[start Document passage]

As you can see, wide_df has a column of :IDS which represents IDs and Subjects separated by an underline (_), e.g. ID001_S002 is ID 1 and Subject 2. Also, we have 4 columns which should be in a more tidy format:

Note

We cover pivoting data in Reshaping DataFrames in our Data Wrangling in Julia tutorials. Don’t forget to check it out.

Don’t worry about those columns, AoG.jl can handle them just fine. Speaking of AoG.jl, let’s load it with CairoMakie.jl as backend

using CairoMakie
using AlgebraOfGraphics

1 🌌 The dims() arguments inside mapping() function

AoG.jl deals with wide data by passing the dims() function to keyword arguments inside the mapping() function. Inside the dims() you input an integer which represents which mapping()’s positional argument you’ll want to pivot. For example, dims(1) will pivot the first position argument inside mapping().

Let’s showcase dims() usage. As a start, we’ll create labels to hold our not so tidy columns:

labels = ["0.0", "30 min", "1 hrs", "2 hrs", "4 hrs"]
5-element Vector{String}:
 "0.0"
 "30 min"
 "1 hrs"
 "2 hrs"
 "4 hrs"

We’ll pass a range of columns 2:6 which represents all the columns between the 2nd column (0.0) and the 6th column (4 hrs) as the first positional argument inside mapping().

Tip

Note that we need to vectorize the => operator since we are inputting a range/vector of columns. Thus we use the .=> vectorized pair syntax inside mapping().

Next, we pass the dims(1) to color keyword argument. This tells AoG.jl to use the first positional argument as the color mapping. We also continue the pair syntax inside mapping() with a renamer() and cleverly reusing our labels list of columns.

Note

Note that dims() will use the nth positional argument inside mapping(). For example:

  1. dims(1) will use the first argument of mapping(:x, :y, :z), that is :x.
  2. dims(2) will use the second argument of mapping(:x, :y, :z), that is :y.
  3. dims(3) will use the third argument of mapping(:x, :y, :z), that is :z.
data(wide_df) *
mapping(2:6 .=> "Dosage") *
mapping(; color = dims(1) => renamer(labels) => "Time") *
AlgebraOfGraphics.density() |> draw

As you can see AoG.jl used the 5 columns as both the first positional argument and, thanks to dims(1), as the color keyword argument. No need to pivot!

Now, let’s show a more complex example of a bar plot using the same dims(1) also as the dodge keyword argument with a faceting by :IDS:

data(wide_df) *
mapping(labels .=> "Dosage") *
mapping(;
    color = dims(1) => renamer(labels) => "Time",
    dodge = dims(1) => renamer(labels) => "Time",
    layout = :IDS,
) *
visual(BarPlot) |> draw

This is still not ideal, we can split the IDXXXs and SXXXs inside the column :IDS and have two columns: one for :IDS and other for :SUBJS.

This is accomplished with a @rtransform macro combined with an @astable macro:

split_df = @rtransform wide_df @astable begin
    split_ids = split(:IDS, '_')

[end Document passage]

Prompt:
Summarize the tutorial excerpt on wide data in AoG.jl in two sentences. The material that follows has no connection to the tutorial excerpt.

[start Raw data]

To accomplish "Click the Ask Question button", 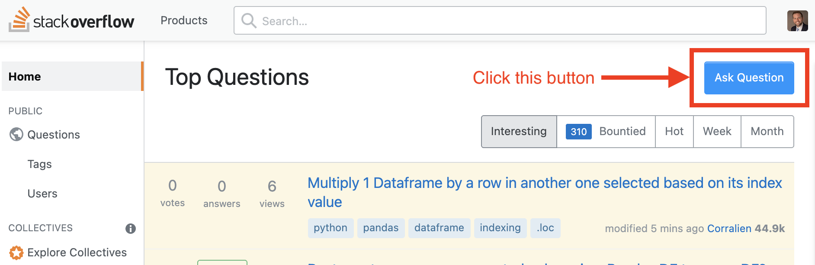I will (749, 78).
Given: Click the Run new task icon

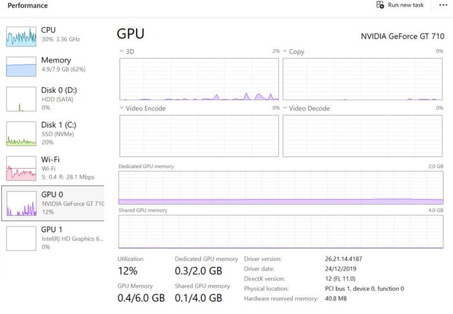Looking at the screenshot, I should point(380,5).
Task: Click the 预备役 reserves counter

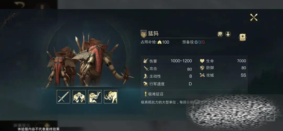Action: point(193,42)
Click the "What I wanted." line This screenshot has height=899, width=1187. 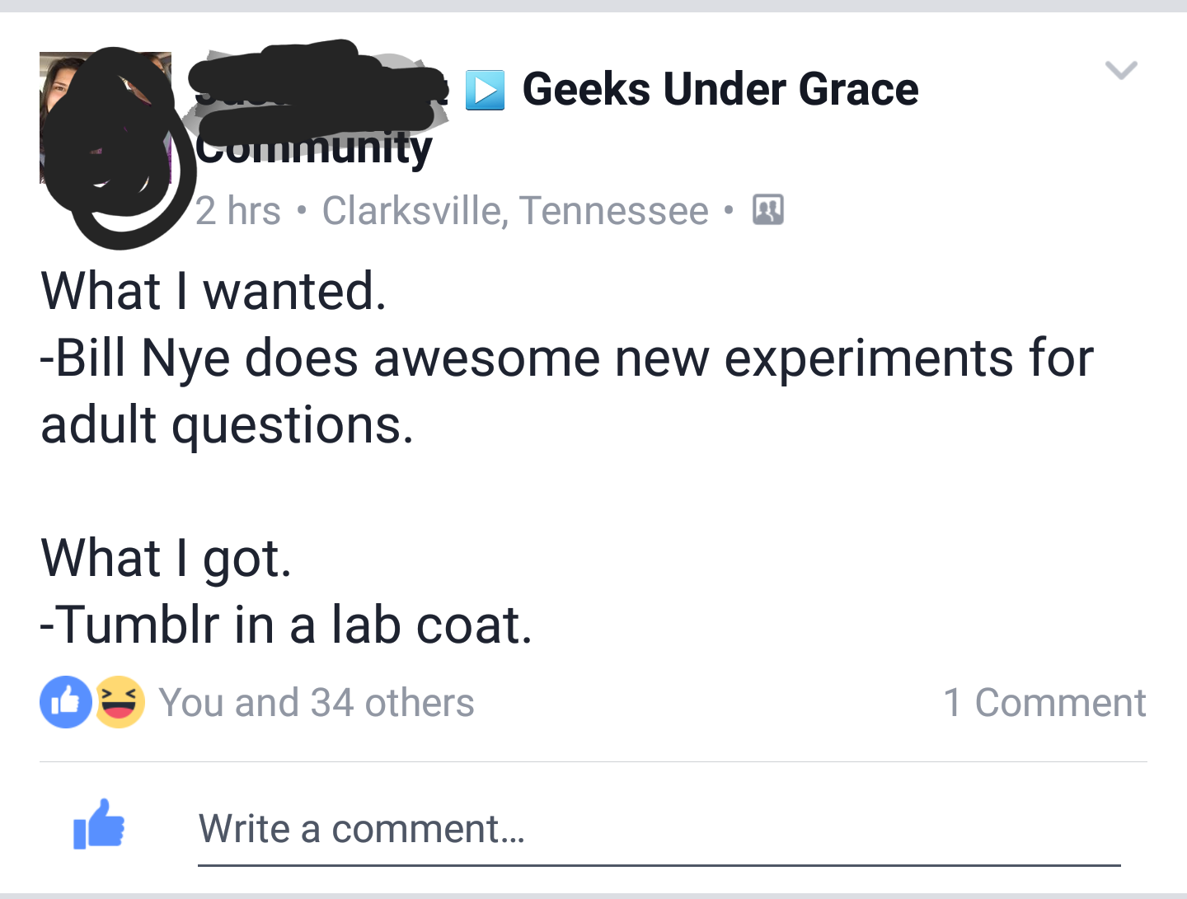pos(213,291)
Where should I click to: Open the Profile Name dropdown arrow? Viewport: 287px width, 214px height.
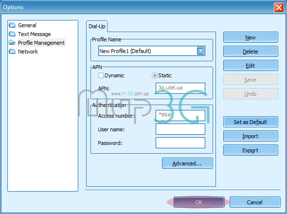pos(200,51)
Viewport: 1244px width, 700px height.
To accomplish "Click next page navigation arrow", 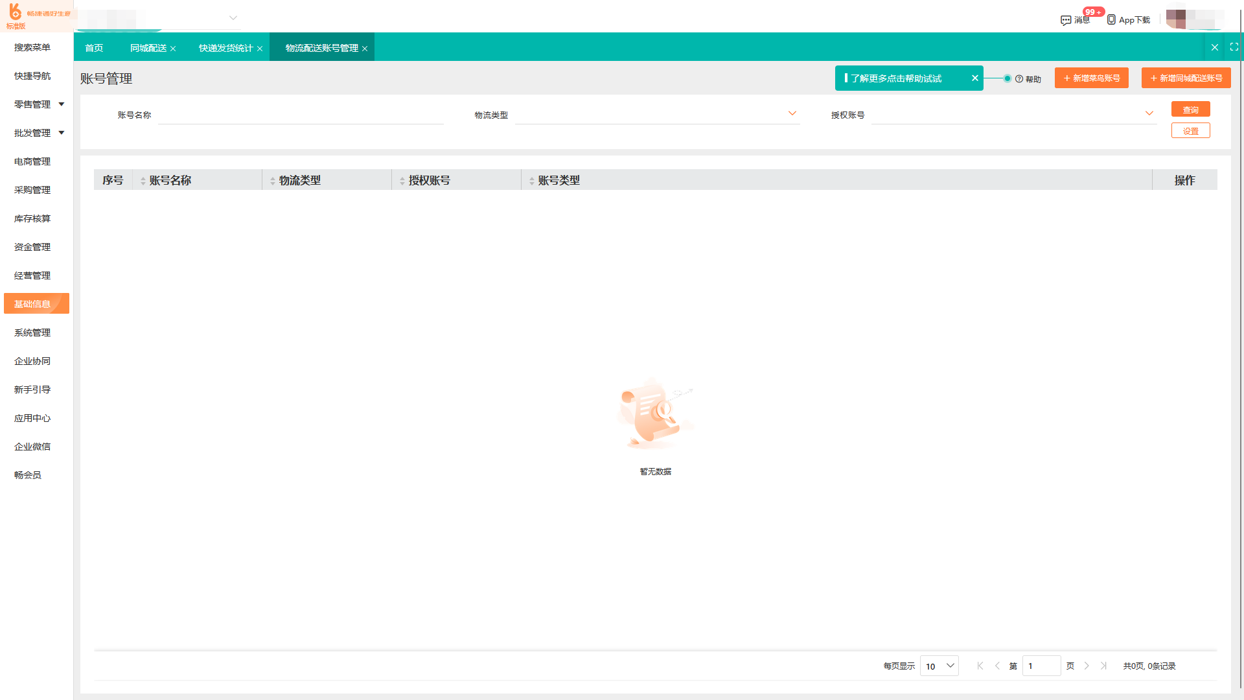I will coord(1087,666).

[end Raw data]

Written answer:
AoG.jl handles wide data by passing the dims() function to keyword arguments inside mapping(), where the integer given to dims() picks which positional argument of mapping() to pivot. The excerpt shows this with a density plot that uses five columns of wide_df colored by time, and then a bar plot that also uses dims(1) for dodge and facets by :IDS, before it starts splitting :IDS into separate ID and subject columns with the @rtransform and @astable macros.